Mit gleich sechs Konzerten geht das Kammerorchester Köln in der Spielzeit 2015/16 unter Leitung von Christoph Poppen an den Start und wird dabei seine traditionelle Hauptsäule mit Werken von Wolfgang Amadeus Mozart und Joseph Haydn um Stücke aus dem ...  

Die geschenkte Stunde

In der „Zeit“ habe ich dieser Tage einen Bericht über die Suche der Berliner Philharmoniker nach einem neuen Chefdirigenten gelesen. Das brachte mich darauf, dass ich Ihnen ja noch einen Bericht über die neue Spielzeit des Kölner Kammerorchesters schulde und auch darauf, warum ich diesen Bericht nicht längst geschrieben habe.

Wer kann schon alles können

Wann sind Sie sich das letzte Mal „dumm“ vorgekommen? Hoffentlich liegt das schon einige Zeit zurück. Ich selbst komme mir ziemlich oft ziemlich dumm vor, aber das ist möglicherweise Berufsrisiko und weniger meinem Intellekt geschuldet. Nun ja, als Journalistin wird man ja mehr oder minder zwangsläufig immer wieder mit neuen, bisher unbekannten Sachverhalten konfrontiert oder eben einfach mit Fragen, die man sich selbst bisher so noch nie gestellt hat.

Und nun ist es eben so, dass ich von Musik schlicht weg zu wenig Ahnung habe, um Ihnen nun fachgerecht und professionell von Nuancen im Spiel, vom einzigartigen Klang der Töne und wann wer ein Meister seines Instrumentes ist zu berichten.

Was wir mögen und nicht hören

Die von der Körber-Stiftung im vergangenen Jahr in Auftrag gegebene Forsa-Umfrage hat es an den Tag gebracht: 88 Prozent von uns mögen Mozart oder Wagner, aber nur rund 20 Prozent besuchen auch Konzerte, wo klassische Musik gespielt wird. Am mangelnden Angebot kann es nicht liegen. Allein bei der Kombination „Konzert klassische Musik Köln“ wirft Google innerhalb von Sekundenbruchteilen satte 748.000 Ergebnisse aus. Trauen wir uns nicht? Was also sollte uns davon abhalten, sich doch einmal auf das Wagnis eines Konzerts mit klassischer Musik einzulassen?
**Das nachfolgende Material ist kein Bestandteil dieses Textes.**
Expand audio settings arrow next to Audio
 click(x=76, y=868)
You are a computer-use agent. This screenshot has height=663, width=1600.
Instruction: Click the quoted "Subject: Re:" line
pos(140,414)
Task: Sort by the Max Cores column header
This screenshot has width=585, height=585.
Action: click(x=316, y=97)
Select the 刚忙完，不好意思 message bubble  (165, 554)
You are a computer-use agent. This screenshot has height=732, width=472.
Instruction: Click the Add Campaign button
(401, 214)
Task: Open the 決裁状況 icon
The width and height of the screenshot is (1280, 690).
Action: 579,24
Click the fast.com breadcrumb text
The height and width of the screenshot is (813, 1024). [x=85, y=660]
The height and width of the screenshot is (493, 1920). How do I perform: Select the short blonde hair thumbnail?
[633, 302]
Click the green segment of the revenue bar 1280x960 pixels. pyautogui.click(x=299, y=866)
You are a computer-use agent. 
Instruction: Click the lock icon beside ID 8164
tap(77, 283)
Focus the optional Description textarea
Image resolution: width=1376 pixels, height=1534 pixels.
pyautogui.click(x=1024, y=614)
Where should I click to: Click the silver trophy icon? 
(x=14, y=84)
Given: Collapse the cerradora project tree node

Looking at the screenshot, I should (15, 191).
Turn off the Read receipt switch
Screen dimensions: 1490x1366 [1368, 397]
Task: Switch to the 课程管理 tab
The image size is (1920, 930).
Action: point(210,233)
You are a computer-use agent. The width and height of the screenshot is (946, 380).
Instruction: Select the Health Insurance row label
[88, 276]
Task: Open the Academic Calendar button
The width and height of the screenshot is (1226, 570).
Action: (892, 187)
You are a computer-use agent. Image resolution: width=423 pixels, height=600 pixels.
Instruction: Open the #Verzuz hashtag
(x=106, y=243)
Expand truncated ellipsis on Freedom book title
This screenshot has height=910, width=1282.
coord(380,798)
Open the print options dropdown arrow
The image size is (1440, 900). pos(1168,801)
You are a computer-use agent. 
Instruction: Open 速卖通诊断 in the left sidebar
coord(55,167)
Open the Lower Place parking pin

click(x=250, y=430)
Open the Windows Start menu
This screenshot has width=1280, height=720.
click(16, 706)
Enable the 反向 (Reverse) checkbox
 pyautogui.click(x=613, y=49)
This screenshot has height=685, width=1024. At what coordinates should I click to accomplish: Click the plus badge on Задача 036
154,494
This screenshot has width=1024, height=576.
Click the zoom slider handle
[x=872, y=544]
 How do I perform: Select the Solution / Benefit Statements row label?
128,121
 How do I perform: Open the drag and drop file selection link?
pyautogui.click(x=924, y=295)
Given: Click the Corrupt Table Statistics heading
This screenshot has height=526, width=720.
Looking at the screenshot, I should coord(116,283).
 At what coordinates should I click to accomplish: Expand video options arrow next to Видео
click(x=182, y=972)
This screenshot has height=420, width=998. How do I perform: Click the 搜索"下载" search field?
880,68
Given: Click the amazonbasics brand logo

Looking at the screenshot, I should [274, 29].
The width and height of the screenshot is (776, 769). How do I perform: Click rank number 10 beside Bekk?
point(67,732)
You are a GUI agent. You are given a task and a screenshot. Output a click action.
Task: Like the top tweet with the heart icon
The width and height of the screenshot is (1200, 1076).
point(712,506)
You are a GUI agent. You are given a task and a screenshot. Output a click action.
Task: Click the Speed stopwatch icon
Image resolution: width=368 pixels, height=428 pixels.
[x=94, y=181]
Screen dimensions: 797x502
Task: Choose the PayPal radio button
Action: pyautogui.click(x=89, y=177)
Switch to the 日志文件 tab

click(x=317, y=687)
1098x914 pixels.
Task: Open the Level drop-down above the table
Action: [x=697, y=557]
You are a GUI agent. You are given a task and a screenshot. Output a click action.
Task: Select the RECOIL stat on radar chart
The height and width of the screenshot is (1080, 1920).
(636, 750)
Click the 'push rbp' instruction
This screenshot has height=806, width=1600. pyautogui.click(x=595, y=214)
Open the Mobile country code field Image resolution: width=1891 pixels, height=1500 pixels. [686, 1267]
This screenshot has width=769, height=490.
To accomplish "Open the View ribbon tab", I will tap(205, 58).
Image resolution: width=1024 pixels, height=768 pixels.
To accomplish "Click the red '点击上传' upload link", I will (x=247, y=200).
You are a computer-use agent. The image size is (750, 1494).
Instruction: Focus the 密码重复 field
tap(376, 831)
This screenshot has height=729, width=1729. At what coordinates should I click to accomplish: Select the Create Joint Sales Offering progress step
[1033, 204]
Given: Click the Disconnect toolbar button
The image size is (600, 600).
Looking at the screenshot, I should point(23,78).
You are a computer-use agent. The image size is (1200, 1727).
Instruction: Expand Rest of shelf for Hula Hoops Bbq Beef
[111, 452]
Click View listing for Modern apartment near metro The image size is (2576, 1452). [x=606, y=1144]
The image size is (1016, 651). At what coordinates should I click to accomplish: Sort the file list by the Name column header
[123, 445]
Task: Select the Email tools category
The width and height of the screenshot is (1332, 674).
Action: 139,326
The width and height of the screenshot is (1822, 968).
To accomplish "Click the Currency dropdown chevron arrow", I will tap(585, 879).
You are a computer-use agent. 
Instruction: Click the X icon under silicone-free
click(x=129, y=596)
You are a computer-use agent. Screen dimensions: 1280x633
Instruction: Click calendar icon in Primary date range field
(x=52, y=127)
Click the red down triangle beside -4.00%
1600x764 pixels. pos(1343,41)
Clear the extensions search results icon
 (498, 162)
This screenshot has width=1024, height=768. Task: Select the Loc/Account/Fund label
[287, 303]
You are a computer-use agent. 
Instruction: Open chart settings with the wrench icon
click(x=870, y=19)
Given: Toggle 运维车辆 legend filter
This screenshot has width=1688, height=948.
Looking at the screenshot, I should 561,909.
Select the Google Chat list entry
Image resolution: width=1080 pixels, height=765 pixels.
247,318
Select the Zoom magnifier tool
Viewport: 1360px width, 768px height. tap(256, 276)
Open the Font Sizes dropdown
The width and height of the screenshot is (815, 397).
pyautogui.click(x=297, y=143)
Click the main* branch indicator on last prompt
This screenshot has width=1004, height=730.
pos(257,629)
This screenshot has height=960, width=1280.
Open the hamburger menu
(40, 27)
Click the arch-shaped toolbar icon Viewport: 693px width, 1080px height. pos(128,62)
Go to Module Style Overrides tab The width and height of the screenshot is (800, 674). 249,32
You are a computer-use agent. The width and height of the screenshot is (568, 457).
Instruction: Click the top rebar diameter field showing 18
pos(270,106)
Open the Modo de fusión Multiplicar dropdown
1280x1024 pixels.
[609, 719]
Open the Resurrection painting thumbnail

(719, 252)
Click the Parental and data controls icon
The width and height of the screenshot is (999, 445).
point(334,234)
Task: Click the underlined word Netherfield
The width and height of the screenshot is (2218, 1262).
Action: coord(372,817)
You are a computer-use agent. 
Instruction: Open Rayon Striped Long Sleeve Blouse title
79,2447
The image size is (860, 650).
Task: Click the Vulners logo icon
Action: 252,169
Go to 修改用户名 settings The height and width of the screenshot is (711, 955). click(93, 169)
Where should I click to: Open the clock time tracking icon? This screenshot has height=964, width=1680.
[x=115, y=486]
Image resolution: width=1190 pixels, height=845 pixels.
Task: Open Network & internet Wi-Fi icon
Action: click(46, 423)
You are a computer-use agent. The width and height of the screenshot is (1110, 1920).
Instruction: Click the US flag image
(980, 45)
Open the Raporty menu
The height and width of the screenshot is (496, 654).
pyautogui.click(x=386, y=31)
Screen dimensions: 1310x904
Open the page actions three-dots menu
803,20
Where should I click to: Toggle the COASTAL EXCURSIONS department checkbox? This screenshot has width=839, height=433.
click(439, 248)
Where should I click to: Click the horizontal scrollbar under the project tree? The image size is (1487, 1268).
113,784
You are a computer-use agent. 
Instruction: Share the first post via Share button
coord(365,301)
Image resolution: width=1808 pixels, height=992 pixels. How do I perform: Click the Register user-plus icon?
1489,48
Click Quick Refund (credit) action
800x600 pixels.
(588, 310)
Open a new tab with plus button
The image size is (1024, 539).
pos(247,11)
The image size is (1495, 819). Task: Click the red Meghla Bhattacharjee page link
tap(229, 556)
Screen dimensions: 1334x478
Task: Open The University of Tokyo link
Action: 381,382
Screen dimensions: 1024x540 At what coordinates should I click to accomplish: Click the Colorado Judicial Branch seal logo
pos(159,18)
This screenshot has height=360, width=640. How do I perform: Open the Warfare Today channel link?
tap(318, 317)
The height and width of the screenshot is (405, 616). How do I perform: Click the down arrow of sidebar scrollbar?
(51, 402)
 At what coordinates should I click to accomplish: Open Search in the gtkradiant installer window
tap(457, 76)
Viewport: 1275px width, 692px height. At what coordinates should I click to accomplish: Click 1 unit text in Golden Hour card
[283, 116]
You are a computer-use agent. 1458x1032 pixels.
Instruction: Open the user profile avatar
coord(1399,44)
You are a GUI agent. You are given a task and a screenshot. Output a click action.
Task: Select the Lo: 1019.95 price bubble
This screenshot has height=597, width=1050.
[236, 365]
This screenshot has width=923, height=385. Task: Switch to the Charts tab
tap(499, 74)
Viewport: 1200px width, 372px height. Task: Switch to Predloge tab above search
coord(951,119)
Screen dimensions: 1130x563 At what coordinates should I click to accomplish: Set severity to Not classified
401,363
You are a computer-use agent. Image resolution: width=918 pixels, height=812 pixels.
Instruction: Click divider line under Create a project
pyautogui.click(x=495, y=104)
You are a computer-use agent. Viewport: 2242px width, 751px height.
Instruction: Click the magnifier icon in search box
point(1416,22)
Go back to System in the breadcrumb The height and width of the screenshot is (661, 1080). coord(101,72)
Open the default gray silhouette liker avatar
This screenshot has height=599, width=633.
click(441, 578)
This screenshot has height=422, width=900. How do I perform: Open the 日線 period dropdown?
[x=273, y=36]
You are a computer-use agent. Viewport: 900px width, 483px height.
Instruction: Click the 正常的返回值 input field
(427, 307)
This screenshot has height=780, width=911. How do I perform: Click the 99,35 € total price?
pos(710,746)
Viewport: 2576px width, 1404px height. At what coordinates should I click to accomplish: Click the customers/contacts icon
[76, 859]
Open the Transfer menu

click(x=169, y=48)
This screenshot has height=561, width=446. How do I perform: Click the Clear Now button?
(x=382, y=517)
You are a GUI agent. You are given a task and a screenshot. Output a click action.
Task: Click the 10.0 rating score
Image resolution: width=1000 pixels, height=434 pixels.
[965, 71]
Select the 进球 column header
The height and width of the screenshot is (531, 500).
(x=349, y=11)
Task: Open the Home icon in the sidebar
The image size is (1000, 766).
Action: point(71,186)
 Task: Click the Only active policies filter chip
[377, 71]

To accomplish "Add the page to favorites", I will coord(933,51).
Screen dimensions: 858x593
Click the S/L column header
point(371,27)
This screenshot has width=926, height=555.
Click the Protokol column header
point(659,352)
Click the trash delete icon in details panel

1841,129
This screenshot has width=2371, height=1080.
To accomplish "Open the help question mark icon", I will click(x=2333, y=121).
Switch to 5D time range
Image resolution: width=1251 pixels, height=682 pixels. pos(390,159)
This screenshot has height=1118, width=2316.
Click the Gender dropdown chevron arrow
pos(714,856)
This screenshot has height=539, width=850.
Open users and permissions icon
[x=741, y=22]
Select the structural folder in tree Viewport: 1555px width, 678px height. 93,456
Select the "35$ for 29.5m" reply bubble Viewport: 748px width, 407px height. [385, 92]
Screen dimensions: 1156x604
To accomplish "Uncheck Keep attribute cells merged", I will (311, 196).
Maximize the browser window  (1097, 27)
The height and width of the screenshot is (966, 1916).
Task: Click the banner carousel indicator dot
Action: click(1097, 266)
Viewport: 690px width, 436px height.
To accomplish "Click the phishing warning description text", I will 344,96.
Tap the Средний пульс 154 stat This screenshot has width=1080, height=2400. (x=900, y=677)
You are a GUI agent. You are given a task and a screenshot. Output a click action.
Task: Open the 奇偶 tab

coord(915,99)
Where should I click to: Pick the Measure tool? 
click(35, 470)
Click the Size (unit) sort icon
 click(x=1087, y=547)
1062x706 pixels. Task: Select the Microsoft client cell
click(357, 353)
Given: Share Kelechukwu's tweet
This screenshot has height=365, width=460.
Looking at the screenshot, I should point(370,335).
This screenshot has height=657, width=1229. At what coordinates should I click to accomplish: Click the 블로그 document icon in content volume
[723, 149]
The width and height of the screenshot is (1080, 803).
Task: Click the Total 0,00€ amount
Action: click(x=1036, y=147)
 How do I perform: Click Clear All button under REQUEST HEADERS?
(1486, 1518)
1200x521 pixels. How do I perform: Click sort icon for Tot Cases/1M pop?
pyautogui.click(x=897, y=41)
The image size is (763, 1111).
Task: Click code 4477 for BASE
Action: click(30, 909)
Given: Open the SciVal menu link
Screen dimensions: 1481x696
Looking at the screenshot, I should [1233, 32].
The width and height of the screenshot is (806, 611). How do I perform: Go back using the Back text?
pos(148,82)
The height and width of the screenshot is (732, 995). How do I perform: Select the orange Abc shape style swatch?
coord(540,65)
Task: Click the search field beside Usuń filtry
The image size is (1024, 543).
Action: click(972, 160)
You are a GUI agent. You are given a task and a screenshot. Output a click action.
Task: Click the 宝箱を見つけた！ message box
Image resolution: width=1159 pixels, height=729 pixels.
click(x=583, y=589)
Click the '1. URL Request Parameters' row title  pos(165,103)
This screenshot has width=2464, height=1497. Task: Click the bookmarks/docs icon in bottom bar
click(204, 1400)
Da wird sich doch was finden lassen

Mit gleich sechs Konzerten geht das Kammerorchester Köln in der Spielzeit 2015/16 unter Leitung von Christoph Poppen an den Start und wird dabei seine traditionelle Hauptsäule mit Werken von Wolfgang Amadeus Mozart und Joseph Haydn um Stücke aus dem Frühwerk von Felix Mendelssohn-Bartholdy erweitern.

Es muss nicht immer „Tatort“ sein

Mit Gewissheit können wir Ihnen natürlich nicht sagen, was das Fernsehprogramm am 11. Oktober für uns bereithalten wird. Aber man könnte fast darauf wetten, dass auch ein „Tatort“ wieder auf dem Programm stehen würde. Nun ist ja gegen einen gut gemachten Krimi nichts einzuwenden, aber wie wäre es denn mit ein bisschen Kontrastprogramm?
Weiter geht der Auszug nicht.